-- START Records --

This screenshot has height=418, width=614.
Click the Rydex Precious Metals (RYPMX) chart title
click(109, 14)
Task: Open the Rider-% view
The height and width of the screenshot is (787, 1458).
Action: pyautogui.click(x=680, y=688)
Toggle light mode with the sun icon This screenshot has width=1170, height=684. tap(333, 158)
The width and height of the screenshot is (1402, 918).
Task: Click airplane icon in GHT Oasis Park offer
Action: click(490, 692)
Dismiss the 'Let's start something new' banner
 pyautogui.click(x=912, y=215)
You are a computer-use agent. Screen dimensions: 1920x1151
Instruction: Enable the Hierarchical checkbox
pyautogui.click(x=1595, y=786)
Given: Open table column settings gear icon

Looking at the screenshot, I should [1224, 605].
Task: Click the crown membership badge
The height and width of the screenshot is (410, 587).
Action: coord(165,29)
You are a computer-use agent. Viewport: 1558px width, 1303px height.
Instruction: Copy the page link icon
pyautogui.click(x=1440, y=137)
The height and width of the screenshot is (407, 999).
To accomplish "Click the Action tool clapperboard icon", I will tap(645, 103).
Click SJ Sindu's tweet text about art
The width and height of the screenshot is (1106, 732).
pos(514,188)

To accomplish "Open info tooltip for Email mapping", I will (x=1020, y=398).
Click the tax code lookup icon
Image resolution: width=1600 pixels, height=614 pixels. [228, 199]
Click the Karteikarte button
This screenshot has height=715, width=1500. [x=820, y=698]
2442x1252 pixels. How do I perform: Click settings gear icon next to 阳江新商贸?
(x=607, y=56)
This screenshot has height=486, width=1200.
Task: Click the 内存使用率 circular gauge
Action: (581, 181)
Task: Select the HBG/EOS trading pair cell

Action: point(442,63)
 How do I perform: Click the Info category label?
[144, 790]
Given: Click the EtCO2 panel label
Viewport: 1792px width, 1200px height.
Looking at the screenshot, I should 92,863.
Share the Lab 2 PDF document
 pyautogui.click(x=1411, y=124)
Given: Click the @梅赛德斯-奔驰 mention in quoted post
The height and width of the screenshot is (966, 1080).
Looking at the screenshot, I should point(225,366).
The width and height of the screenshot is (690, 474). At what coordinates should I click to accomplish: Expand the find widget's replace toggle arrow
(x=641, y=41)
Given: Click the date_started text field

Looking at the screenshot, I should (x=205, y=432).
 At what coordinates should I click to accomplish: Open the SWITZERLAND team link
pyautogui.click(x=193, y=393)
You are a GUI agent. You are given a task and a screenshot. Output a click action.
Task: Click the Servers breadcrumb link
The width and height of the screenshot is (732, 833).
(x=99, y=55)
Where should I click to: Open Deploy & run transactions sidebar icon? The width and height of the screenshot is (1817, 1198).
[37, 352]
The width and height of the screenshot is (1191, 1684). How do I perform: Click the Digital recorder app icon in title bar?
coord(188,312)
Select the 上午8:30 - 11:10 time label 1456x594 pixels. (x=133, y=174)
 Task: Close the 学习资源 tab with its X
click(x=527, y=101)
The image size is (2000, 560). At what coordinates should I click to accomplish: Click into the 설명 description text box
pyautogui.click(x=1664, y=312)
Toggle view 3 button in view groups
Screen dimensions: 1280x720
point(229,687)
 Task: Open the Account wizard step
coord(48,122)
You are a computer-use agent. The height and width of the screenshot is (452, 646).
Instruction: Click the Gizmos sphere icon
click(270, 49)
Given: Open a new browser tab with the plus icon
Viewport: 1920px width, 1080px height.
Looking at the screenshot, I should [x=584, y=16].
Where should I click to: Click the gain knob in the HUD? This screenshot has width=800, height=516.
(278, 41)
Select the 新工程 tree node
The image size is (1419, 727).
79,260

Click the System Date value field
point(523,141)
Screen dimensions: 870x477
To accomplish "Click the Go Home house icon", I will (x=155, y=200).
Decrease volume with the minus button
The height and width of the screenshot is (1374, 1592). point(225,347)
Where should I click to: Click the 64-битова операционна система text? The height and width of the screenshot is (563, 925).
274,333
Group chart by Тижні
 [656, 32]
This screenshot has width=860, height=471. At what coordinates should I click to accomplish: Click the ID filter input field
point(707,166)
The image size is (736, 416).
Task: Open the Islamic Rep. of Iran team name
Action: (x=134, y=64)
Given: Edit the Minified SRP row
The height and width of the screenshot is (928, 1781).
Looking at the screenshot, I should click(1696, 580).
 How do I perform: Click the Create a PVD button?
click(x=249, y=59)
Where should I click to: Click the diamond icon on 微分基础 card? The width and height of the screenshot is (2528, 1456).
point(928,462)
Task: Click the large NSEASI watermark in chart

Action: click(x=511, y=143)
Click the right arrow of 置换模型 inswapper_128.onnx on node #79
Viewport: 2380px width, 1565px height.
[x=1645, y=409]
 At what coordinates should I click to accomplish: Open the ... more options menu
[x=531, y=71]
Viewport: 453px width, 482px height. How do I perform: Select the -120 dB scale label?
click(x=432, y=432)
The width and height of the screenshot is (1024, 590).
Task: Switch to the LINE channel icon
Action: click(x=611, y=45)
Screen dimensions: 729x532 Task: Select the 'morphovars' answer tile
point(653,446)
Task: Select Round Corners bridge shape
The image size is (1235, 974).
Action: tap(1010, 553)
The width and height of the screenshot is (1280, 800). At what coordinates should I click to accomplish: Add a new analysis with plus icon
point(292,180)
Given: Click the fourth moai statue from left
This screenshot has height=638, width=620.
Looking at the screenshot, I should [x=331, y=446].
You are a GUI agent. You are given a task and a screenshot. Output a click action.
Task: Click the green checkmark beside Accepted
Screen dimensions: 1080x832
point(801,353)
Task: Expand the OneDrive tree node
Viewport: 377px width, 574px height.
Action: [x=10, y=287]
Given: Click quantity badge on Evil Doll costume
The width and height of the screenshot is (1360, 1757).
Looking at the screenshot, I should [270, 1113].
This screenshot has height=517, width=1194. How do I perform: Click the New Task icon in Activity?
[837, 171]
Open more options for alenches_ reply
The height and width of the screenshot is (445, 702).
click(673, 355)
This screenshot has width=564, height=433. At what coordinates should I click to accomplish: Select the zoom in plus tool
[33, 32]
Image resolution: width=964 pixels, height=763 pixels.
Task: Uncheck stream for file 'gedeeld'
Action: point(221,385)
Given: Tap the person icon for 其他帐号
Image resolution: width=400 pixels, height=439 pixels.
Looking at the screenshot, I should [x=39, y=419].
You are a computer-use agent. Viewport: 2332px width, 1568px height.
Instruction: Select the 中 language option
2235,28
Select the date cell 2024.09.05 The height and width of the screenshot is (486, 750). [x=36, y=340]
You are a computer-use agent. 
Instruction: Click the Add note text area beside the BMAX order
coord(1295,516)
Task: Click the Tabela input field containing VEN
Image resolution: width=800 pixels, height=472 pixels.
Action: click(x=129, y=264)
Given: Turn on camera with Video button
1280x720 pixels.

-- END Records --

■ Exercise aim:
Rewrite the lines above as a numbered list with blank lines omitted, starting at the line that contains "How do I perform: Click the Info" and stopping after the line that contains "Looking at the screenshot, I should [x=584, y=16].".

■ Task answer:
1.  How do I perform: Click the Info category label?
2. [144, 790]
3. Given: Click the EtCO2 panel label
4. Viewport: 1792px width, 1200px height.
5. Looking at the screenshot, I should 92,863.
6. Share the Lab 2 PDF document
7.  pyautogui.click(x=1411, y=124)
8. Given: Click the @梅赛德斯-奔驰 mention in quoted post
9. The height and width of the screenshot is (966, 1080).
10. Looking at the screenshot, I should point(225,366).
11. The width and height of the screenshot is (690, 474). At what coordinates should I click to accomplish: Expand the find widget's replace toggle arrow
12. (x=641, y=41)
13. Given: Click the date_started text field
14. Looking at the screenshot, I should (x=205, y=432).
15.  At what coordinates should I click to accomplish: Open the SWITZERLAND team link
16. pyautogui.click(x=193, y=393)
17. You are a GUI agent. You are given a task and a screenshot. Output a click action.
18. Task: Click the Servers breadcrumb link
19. The width and height of the screenshot is (732, 833).
20. (x=99, y=55)
21. Where should I click to: Open Deploy & run transactions sidebar icon? The width and height of the screenshot is (1817, 1198).
22. [37, 352]
23. The width and height of the screenshot is (1191, 1684). How do I perform: Click the Digital recorder app icon in title bar?
24. coord(188,312)
25. Select the 上午8:30 - 11:10 time label 1456x594 pixels. (x=133, y=174)
26.  Task: Close the 学习资源 tab with its X
27. click(x=527, y=101)
28. The image size is (2000, 560). At what coordinates should I click to accomplish: Click into the 설명 description text box
29. pyautogui.click(x=1664, y=312)
30. Toggle view 3 button in view groups
31. Screen dimensions: 1280x720
32. point(229,687)
33.  Task: Open the Account wizard step
34. coord(48,122)
35. You are a computer-use agent. The height and width of the screenshot is (452, 646).
36. Instruction: Click the Gizmos sphere icon
37. click(270, 49)
38. Given: Open a new browser tab with the plus icon
39. Viewport: 1920px width, 1080px height.
40. Looking at the screenshot, I should [x=584, y=16].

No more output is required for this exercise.